Para finalizar 3 perguntas finais que não querem calar (2 seríssimas e 1 brincadeira):

1) O cláudio conta ou não conta?
2) Quem matou odete roitmann?
3) Quer casar comigo?

T.Bear

Anônimo disse...

Josy (a gatinha): q bom q vc curtiu, ainda mais q agora está toda antenada em roteiros, né?
T.Bear: Valeu.
1)o presente é seu.

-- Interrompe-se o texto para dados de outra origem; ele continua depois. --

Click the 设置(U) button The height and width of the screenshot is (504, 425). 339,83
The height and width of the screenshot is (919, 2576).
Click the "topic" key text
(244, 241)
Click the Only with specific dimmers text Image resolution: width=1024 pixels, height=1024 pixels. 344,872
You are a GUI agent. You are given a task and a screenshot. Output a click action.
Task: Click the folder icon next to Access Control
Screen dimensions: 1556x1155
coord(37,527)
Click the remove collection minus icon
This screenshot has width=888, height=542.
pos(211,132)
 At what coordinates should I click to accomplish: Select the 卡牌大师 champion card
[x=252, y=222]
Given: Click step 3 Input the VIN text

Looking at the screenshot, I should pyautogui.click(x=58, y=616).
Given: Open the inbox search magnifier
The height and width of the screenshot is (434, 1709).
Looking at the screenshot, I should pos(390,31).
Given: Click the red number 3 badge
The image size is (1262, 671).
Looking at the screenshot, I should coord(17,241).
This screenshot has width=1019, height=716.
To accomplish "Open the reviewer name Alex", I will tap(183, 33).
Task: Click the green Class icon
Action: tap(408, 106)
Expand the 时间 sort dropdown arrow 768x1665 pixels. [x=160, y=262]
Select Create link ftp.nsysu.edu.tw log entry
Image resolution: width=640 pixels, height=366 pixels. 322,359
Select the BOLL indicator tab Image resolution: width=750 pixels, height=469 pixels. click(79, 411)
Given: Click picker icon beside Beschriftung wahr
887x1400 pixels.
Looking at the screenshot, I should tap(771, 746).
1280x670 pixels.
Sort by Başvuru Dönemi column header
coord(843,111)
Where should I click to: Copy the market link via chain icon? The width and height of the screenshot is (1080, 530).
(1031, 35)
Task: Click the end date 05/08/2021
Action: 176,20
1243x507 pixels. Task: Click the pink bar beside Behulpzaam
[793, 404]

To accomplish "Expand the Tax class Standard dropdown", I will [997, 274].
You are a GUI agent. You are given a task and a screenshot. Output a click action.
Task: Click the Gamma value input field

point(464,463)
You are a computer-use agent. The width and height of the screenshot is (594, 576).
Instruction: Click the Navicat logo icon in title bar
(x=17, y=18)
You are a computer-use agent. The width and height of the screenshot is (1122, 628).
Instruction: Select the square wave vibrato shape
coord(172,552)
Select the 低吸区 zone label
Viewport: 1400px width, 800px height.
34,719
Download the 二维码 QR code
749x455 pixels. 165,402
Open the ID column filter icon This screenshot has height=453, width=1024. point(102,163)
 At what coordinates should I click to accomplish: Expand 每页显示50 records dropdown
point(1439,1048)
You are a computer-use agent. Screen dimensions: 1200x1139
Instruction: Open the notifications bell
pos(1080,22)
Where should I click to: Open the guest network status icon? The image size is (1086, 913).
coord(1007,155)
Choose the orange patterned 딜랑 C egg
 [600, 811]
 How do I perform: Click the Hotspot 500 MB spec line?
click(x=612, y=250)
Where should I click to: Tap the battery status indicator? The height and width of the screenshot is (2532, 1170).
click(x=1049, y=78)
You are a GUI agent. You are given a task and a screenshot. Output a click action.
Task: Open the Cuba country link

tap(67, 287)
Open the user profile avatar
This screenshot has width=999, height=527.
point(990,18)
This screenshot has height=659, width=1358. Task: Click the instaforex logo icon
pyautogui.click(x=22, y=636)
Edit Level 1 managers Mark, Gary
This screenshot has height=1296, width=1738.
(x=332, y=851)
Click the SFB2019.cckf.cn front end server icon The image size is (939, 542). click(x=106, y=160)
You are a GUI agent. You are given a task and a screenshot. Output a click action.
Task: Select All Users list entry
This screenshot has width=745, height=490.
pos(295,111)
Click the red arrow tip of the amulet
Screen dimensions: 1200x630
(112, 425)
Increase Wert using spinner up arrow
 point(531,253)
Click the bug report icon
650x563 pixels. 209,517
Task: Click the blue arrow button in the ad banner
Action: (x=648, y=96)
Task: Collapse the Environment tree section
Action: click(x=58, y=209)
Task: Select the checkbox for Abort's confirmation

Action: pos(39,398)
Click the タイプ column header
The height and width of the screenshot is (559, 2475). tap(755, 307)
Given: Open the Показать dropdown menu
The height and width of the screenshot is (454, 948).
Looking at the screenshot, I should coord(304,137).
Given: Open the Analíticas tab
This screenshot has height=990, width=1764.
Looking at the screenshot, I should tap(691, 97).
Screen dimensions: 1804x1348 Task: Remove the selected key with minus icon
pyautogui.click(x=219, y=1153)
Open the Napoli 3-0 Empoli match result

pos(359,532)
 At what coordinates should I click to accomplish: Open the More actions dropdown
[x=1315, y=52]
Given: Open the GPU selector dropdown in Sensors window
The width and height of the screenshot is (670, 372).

Vc decide.
2)se não me engano, a personagem da Cássia Kiss.
3)rarara...boa piada.

Mazé

Desaforadas disse...

adorei, como boa voyeur, entrei na estoria rs

Anônimo disse...

Hitchcock revisitado e homenageado, hein, Mazé.
Beijo, talentosa.

Charlie

André Auke disse...

Menina, essa historia daria um curta bem interessante, vc não acha


Bjs.

Anônimo disse...

Muito bom.
É daquelas coisas: se contar fica em paz com a sua consciência ?
E se não contar, fica em paz com a sua consciência ?! rs

beijo
BrancaAurora

Anônimo disse...

Valeu desaforada anônima e Charlie.

Então André, tira-se umas coisinhas, trabalha-se outras e vai-se atrás de uma verbinha...Vamos fazer?rs

Pois é, Branca. Qual seria a melhor coisa a fazer?rs bjoca e obrigada pela visita.